SWI /SNF è stato anche proposto di sopprimere la crescita tumorale contrapponendosi agli effetti oncogeni di Polycomb repressivo complesso 2 (PRC2), rispecchiando il suo ruolo nello sviluppo [ ,,,0],14], [48]. Circa il 15% dei casi DLBCL porto mutazioni attivanti di
EZH2
, la componente enzimatica di PRC2. Così, DLBCL offre l'opportunità di valutare l'esclusività reciproca di SWI /SNF e PRC2 alterazioni. In particolare, la nostra analisi ha rivelato diversi campioni di pazienti aventi SWI /SNF e
EZH2
mutazioni (Fig. 3), non appoggio di reciproca esclusività.

accanto cercato di adottare un approccio più sistematico identificare mutazioni del gene del cancro espositrici di esclusiva reciproca con SWI /SNF mutazione. A tal fine, abbiamo analizzato i primi 189 geni mutati (tutti i geni con ≥13 mutazioni) in tutti gli studi exome 24. I 189 geni inclusi altri geni del cancro ben noti (ad esempio,
KRAS
,
BRAF
,
CDKN2A
,
PTEN
,
NF1
,
APC
,
SMAD4
, ecc) e ha rappresentato molte delle vie di segnalazione canonici (per esempio Ras, PI3K, Wnt, Notch, ecc) nel cancro. Nonostante questo, non relazioni reciprocamente esclusive (o reciprocamente compreso) significative con mutazioni SWI /SNF sono stati identificati (Fig. 4 e testo S1).

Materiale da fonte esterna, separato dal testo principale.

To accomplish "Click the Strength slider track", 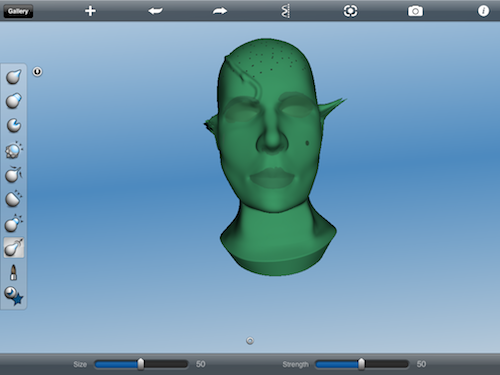I will coord(362,364).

Per ogni pannello, righe corrispondono a campioni di tumore e le colonne corrispondono ai geni. All'interno delle matrici, blu corrisponde ad una mutazione nonsynonymous mentre corrisponde grigio al segnalate mutazione. Le righe sono ordinate prima in base allo stato mutazionale SWI /SNF e la seconda sul sottotipo di cancro (annotate in alternanza testo nero e marrone,
sinistra
). A. Lo stato mutazionale dei 189 geni più-altamente mutate attraverso gli studi exome, in relazione a SWI /SNF stato mutazionale. I 189 geni sono rango-ordinato da sinistra a destra, da quelle più mutationally-inclusive a quelli più mutationally esclusiva con mutazioni SWI /SNF. B. vista ingrandita dello stato mutazionale delle quattro mutazioni del gene più esclusive (
FAT2
,
NEB
,
CSMD1
,
SF3B1
); nessuno raggiunto la significatività statistica. Ulteriori discussione è fornito in S1 testo. C. vista ingrandita dello stato mutazionale di selezionare geni del cancro. Questi geni sono indicati con un asterisco nel pannello di
A
. Ulteriori discussione è fornito in S1 testo.

E 'possibile che la nostra analisi era sotto-alimentati per identificare vere relazioni reciprocamente esclusivi. In alternativa, è possibile (e noi favorisce la spiegazione che) SWI /SNF piuttosto effectuates soppressione del tumore da impatto molteplici vie, tra cui Rb, TP53, Polycomb, Sonic hedgehog, Myc, staminali programmi cellulari, ormone nucleare segnale del recettore, e probabilmente altri che rimangono da scoprire. Questa relazione "uno-a-molti" sarebbe oscurare analisi reciproca esclusività.